2. managers induce customers to buy more goods or services
by providing luxury credit terms (longer credit terms)
Long-term investment discretionary accruals
1. managers use flexibility in the goodwill rule to determine
the recoverable amount of goodwill to either increase or
decrease goodwill impairment loss
2. managers also use their discretion to increase or decrease
depreciation expenses of non-current assets by changing
estimates of the useful life or delaying the write off of NCA.
c) What is meant by noise trading
Noise trading a non-information based trading. E.g. trading
due to liquidity or rebalancing of portfolio.
Q5 Off-balance sheet debt financing/ cost of debt
a) Explain what is meant by off-balance sheet debt financing and
describe two incentives of its use.
Off-balance sheet financing refers to obtaining cash, goods or
services without a formal borrowing arrangement which
requires recognizing a liability on the face of the balance
sheet
Incentive:
It makes the company tohave more credit worthiness

To reduce debt-equity ratio


It allows borrowers to level up without recognizing liabilities on
their balance sheet.
b) Explain what is a debt-covenant
Resrictions that are imposed on a borrower by a lender that
granted the loan. The restrictions may specify that a borrower
must achieve certain level of sales or profits or may maintain
certain level of debt to assets ratio or debt-equity ratio or limit
the borrowers ability to take on other debts. Breaching debt
covenants can cause severe consequences to borrowers. E.g.
lender can demand the borrower to pay the loan immediately
or impose heavy penalty.
Describe one accounting technique that can be used by
managers to avoid breaching accounting-based debt
covenants.
Managers may select accounting choices/techniques to satisfy
accounting-based restrictions stated in debt agreements. For
example, if the accounting based covenants are related to
profit, managers can upwardly manage earnings via
discretionary accruals.
c) Explain why lenders may offer lower interest rates if debt
covenants restrict borrowing firms from implementing
voluntary accounting charges otherwise allowed by
accounting standards.
The restriction imposed by lenders on borrowing firms for not
implementing voluntary accounting changes can reduce
managers opportunism to manage earnings. Hence, it
reduces lenders moral hazard problem therefore decrease
contracting costs. This enables lenders to lower the interest
rates.
Q6 Cost of equity capital and accounting information/ international
accounting standards
a) Explain why more information disclosed by a listed firm increases
the firms stock liquidity and consequently affects its cost equity.
Information is linked to the cost of capital through stock liquidity.
Providing more information will reduce information asymmetry.
Lower
information
asymmetry
will
increase
investors
confidences and induce them to buy the firms shares.
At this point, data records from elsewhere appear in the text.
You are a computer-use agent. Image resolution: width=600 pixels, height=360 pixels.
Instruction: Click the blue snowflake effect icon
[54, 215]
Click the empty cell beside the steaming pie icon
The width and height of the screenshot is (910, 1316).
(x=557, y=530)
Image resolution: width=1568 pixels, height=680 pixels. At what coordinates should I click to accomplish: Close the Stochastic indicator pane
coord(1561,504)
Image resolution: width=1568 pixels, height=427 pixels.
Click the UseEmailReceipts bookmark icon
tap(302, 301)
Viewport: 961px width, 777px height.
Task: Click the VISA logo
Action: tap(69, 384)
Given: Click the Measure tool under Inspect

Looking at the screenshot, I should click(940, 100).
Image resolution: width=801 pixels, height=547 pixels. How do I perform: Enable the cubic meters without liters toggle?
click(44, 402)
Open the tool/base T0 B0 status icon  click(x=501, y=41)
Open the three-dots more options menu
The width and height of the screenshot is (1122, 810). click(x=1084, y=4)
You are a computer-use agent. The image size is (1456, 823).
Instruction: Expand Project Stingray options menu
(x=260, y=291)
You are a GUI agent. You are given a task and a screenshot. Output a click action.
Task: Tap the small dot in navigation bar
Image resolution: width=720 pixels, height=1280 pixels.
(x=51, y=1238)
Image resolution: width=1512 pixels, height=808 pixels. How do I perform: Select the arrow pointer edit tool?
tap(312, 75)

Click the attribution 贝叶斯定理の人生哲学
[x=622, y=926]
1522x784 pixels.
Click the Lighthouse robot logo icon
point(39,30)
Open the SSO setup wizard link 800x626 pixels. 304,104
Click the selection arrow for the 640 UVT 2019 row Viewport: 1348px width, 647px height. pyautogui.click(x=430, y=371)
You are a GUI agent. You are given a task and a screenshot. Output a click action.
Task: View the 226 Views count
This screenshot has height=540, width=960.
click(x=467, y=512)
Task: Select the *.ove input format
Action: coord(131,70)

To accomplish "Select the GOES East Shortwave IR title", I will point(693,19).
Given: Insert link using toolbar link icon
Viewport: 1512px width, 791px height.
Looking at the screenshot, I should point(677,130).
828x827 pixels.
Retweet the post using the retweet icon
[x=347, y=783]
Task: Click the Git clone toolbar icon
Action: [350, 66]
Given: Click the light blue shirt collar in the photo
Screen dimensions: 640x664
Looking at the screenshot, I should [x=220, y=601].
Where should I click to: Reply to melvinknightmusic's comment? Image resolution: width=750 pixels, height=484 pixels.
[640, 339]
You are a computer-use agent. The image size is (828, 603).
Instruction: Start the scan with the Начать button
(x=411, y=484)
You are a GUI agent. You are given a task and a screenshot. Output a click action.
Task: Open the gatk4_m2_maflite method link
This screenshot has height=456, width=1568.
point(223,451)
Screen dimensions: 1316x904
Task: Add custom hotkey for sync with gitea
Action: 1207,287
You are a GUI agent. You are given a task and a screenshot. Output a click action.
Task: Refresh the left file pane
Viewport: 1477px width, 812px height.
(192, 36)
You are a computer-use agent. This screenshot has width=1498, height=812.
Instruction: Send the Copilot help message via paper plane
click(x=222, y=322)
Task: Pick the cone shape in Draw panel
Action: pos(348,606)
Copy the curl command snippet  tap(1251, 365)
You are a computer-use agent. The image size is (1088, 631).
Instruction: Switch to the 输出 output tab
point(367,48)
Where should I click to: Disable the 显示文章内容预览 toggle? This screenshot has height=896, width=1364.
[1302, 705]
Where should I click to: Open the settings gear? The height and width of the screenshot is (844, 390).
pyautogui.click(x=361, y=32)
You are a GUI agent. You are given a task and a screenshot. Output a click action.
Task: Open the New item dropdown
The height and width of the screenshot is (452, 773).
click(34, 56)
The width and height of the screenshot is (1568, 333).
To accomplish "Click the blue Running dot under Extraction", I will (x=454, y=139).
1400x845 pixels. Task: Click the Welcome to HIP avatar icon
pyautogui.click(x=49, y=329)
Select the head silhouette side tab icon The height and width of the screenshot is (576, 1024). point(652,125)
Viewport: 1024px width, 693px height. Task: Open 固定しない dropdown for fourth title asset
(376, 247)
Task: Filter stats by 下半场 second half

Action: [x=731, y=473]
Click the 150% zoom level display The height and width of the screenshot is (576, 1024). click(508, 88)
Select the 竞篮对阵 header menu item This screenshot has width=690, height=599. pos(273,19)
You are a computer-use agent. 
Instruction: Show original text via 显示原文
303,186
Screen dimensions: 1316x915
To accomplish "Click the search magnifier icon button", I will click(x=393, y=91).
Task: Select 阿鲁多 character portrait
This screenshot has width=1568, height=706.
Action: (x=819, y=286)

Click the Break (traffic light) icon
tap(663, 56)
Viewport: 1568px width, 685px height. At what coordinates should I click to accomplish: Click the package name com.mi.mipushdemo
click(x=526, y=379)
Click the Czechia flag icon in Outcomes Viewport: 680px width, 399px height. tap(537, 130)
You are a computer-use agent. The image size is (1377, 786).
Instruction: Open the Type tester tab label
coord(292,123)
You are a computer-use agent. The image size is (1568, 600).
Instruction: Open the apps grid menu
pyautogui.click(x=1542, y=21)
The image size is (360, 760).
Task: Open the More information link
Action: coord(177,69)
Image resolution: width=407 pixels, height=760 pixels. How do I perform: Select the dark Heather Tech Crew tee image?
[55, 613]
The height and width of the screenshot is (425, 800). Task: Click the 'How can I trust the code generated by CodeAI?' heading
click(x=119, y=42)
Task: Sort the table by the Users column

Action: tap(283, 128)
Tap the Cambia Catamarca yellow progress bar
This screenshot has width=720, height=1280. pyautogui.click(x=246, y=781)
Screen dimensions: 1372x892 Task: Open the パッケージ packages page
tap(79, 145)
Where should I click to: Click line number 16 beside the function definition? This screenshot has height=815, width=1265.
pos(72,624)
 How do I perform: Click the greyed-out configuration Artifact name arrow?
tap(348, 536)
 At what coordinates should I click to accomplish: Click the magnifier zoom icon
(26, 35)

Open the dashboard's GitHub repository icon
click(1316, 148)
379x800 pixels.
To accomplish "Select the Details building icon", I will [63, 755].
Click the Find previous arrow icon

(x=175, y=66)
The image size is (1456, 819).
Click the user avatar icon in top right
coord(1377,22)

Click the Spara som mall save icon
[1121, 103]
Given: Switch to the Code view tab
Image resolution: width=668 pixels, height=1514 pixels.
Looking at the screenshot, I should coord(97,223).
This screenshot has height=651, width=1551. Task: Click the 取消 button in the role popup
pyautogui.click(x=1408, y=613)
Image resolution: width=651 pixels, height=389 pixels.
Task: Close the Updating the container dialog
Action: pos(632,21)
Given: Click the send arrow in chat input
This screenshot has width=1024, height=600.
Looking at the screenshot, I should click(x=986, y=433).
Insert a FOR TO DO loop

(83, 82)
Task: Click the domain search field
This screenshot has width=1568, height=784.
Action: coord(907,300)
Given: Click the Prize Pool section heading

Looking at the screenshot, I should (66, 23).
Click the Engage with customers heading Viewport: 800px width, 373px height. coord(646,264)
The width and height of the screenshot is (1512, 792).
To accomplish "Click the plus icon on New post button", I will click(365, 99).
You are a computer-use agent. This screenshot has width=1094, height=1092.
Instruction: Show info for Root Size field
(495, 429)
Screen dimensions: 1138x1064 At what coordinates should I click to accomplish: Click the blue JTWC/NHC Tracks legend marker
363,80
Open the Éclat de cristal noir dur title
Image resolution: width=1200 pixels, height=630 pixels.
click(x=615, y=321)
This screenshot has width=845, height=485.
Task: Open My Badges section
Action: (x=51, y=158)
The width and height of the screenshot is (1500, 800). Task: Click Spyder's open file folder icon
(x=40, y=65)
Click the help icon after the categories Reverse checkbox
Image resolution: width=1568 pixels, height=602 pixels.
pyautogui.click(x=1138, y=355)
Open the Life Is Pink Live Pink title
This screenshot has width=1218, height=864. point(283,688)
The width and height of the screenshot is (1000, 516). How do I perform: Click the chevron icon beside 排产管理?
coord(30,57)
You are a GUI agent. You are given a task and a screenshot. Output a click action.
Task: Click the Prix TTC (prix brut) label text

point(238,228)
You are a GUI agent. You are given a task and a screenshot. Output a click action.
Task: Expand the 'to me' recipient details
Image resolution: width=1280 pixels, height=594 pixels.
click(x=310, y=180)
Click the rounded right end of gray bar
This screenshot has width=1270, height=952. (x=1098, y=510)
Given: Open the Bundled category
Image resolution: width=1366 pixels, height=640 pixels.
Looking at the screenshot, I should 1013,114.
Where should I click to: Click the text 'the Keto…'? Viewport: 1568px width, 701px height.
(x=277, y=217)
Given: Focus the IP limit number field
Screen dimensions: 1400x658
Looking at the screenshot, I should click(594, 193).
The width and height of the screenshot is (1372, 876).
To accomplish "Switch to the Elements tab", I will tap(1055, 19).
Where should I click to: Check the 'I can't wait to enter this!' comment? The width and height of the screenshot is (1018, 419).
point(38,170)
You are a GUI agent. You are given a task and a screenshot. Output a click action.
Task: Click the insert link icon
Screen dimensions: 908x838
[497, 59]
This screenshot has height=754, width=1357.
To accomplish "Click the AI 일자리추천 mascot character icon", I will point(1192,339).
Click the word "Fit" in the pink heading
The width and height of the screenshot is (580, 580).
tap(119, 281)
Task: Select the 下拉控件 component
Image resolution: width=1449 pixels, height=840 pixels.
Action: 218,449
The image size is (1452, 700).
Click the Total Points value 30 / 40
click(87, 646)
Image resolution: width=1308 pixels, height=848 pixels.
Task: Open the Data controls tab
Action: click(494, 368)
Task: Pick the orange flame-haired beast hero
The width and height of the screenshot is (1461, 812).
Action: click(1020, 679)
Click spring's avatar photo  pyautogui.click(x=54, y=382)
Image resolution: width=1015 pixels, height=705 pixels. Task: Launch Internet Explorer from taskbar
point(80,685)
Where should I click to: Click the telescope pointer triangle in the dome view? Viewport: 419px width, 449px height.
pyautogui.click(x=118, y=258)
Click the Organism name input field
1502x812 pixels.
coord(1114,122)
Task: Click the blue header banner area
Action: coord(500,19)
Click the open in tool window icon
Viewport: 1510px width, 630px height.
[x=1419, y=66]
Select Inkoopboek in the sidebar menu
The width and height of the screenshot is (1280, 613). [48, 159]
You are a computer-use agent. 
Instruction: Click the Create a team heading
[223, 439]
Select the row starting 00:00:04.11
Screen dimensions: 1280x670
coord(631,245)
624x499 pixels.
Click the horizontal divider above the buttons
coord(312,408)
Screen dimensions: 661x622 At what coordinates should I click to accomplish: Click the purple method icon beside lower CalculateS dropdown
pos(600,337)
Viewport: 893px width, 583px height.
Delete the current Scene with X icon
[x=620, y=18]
More
investors to buy the firms share will increase stock liquidity
which in turn reduces transaction costs, therefore reduce cost of
equity.
b) Explain why accounting information prepared in accordance with
IFRS may lower a firms cost equity
IASs improve the quality of accounting information. This reduces

information asymmetry between firms and investors as well as


between investors. Since investors would face lower uncertainty
they would demand a lower rate of return
Q7 Executive compensation
a) Explain the role of executive compensation consultants in
advising on chief executive officer pay packages
b) Finding suggest CEO pay is higher in companies where the
consultant provides other services. Discuss the plausible reason
for those findings
c) Explain how a company can reduce those potential conflicts of
interest faced by executive compensation consultants.